ASSIGNED TASK:
In the entries below, find the lines with the word "will" and copy them.

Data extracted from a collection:
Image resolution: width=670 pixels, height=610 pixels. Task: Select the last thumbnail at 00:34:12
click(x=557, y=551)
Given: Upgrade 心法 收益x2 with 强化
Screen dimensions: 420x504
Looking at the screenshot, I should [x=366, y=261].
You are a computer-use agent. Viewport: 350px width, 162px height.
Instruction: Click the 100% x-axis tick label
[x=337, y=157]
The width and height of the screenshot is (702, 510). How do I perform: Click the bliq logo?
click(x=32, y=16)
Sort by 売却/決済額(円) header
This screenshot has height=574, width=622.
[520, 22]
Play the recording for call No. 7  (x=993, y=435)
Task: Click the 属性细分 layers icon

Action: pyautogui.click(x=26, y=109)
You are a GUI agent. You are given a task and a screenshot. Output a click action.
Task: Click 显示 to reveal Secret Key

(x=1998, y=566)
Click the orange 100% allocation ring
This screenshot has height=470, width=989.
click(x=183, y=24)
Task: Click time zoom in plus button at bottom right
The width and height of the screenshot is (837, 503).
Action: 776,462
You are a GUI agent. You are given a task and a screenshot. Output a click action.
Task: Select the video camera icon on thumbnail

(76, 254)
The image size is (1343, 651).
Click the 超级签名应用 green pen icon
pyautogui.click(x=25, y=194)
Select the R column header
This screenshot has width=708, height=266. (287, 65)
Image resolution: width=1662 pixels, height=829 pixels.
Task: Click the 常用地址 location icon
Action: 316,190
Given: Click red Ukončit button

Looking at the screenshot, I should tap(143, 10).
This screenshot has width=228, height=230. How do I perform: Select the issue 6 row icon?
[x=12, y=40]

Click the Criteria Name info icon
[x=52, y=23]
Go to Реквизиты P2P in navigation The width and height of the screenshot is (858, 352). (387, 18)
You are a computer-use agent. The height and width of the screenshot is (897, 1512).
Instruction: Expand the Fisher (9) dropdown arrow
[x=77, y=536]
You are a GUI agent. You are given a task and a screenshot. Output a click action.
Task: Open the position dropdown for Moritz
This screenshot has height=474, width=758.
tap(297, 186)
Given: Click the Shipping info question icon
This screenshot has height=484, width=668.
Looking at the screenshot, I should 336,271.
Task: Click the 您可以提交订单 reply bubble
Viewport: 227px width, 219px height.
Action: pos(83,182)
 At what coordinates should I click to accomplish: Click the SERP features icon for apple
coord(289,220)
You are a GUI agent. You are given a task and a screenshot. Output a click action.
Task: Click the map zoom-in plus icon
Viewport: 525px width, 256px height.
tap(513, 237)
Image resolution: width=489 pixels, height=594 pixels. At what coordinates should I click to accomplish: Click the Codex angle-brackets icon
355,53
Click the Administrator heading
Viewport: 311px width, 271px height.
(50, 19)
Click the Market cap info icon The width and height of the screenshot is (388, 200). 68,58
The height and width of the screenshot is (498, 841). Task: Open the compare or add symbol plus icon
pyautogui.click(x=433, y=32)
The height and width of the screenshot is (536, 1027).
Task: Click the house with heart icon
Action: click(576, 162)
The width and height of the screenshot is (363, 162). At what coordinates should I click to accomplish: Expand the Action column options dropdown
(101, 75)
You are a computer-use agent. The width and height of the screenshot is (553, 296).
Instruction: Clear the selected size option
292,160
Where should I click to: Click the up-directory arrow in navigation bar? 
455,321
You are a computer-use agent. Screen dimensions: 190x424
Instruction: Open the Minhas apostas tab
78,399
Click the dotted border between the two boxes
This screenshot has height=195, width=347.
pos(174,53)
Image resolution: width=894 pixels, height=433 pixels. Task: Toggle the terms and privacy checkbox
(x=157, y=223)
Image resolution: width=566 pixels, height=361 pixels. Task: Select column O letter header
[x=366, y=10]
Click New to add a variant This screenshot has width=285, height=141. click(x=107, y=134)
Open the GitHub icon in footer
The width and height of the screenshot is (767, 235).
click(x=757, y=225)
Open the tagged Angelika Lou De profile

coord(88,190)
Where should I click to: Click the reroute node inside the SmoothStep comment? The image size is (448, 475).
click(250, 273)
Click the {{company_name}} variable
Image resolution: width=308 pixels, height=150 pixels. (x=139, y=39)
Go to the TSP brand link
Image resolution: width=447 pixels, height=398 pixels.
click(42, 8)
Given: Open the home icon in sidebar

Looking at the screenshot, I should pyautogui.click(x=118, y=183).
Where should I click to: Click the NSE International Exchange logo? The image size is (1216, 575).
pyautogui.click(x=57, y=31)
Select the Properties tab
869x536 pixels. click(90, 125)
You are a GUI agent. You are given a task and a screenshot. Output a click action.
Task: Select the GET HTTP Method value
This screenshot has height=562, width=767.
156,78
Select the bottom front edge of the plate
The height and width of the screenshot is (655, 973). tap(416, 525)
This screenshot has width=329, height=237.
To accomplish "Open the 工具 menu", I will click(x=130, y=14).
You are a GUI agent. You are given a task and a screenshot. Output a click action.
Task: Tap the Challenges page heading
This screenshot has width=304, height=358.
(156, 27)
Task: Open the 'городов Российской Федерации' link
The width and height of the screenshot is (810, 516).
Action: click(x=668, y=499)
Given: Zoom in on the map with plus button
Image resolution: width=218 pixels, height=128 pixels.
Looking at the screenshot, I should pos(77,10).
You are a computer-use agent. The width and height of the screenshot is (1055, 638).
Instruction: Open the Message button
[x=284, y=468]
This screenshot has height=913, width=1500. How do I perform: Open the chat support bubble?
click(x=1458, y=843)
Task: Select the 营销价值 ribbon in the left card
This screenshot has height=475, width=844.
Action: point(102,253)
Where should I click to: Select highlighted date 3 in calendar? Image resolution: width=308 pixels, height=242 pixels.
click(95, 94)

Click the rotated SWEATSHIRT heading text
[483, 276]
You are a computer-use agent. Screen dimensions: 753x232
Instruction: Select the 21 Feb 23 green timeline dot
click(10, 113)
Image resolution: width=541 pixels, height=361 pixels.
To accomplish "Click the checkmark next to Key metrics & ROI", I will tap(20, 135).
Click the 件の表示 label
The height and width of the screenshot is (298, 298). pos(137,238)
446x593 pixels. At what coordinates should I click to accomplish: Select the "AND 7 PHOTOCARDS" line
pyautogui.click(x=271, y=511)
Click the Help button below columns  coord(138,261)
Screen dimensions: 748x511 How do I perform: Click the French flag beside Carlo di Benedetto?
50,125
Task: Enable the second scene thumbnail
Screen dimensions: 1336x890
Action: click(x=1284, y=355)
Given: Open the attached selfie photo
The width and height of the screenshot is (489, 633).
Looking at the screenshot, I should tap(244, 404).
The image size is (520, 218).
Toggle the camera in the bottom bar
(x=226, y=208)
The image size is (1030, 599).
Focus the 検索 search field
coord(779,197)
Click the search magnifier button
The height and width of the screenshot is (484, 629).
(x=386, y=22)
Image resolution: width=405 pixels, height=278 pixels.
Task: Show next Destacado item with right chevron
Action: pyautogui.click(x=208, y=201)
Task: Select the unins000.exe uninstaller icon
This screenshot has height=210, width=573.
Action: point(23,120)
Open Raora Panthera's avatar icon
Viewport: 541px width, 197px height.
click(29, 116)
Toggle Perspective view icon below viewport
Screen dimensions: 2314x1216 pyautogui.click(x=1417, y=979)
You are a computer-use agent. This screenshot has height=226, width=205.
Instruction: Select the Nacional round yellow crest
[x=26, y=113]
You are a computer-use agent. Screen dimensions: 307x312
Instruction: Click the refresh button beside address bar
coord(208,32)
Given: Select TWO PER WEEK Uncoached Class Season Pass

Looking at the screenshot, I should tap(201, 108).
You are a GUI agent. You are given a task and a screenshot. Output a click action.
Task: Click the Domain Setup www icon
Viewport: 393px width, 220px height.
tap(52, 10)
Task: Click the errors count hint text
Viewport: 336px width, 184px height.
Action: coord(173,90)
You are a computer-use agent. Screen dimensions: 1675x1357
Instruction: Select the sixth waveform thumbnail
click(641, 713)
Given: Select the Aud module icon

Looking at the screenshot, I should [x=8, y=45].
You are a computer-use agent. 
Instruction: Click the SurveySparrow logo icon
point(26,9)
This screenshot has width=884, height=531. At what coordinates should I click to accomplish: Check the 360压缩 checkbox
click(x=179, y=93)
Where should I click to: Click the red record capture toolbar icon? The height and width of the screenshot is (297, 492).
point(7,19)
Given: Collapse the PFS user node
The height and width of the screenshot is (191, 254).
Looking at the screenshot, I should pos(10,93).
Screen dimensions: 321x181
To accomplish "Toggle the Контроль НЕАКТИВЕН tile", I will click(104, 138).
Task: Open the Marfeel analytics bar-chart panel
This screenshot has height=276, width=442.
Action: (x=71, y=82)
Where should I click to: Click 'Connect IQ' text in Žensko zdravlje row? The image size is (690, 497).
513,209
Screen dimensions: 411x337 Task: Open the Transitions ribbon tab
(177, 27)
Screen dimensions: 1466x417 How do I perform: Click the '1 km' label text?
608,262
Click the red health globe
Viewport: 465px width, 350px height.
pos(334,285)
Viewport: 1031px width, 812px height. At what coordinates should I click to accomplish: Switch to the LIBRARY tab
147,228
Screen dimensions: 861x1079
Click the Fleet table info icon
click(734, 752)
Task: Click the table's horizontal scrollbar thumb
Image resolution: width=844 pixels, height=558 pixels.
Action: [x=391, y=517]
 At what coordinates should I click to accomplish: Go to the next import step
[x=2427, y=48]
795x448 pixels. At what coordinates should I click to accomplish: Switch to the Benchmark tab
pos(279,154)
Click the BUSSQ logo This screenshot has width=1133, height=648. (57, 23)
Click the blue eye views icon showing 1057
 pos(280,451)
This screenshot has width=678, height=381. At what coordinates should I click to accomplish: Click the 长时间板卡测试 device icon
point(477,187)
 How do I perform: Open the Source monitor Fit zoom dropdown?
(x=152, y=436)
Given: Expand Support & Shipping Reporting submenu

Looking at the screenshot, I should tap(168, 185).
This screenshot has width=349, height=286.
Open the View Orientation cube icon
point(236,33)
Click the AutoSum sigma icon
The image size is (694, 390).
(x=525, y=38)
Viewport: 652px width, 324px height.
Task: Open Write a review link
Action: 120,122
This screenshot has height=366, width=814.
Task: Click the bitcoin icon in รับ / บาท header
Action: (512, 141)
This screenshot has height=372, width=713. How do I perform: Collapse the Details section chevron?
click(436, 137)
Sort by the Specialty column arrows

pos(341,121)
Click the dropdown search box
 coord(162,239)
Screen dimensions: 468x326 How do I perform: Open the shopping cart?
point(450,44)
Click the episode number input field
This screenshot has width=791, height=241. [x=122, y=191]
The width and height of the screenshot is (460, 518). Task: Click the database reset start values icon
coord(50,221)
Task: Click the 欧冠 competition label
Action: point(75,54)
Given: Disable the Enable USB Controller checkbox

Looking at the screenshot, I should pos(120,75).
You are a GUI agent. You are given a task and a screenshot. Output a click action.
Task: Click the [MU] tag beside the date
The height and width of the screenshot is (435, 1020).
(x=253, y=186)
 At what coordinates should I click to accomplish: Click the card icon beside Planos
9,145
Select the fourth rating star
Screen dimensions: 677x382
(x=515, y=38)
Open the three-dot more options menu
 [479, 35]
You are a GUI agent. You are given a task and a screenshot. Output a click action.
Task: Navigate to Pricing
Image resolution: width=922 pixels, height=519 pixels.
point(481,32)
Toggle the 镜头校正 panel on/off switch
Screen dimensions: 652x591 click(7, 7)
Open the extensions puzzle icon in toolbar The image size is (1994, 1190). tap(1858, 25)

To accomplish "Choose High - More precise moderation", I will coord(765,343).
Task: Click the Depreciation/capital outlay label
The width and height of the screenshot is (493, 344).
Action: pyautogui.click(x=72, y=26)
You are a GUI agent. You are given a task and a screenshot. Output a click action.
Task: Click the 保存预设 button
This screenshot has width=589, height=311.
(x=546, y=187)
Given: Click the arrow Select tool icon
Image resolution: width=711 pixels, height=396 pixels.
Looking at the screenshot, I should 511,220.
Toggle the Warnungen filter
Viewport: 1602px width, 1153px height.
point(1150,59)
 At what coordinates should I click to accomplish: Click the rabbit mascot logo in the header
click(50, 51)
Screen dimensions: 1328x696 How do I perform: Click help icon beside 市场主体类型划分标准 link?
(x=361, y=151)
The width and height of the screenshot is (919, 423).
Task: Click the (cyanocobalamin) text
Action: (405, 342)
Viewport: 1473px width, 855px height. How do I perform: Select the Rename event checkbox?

OUTPUT OF THE EXERCISE:
To accomplish "Open the 工具 menu", I will click(x=130, y=14).
To accomplish "Click the checkmark next to Key metrics & ROI", I will tap(20, 135).
To accomplish "Toggle the Контроль НЕАКТИВЕН tile", I will click(104, 138).
To accomplish "Choose High - More precise moderation", I will coord(765,343).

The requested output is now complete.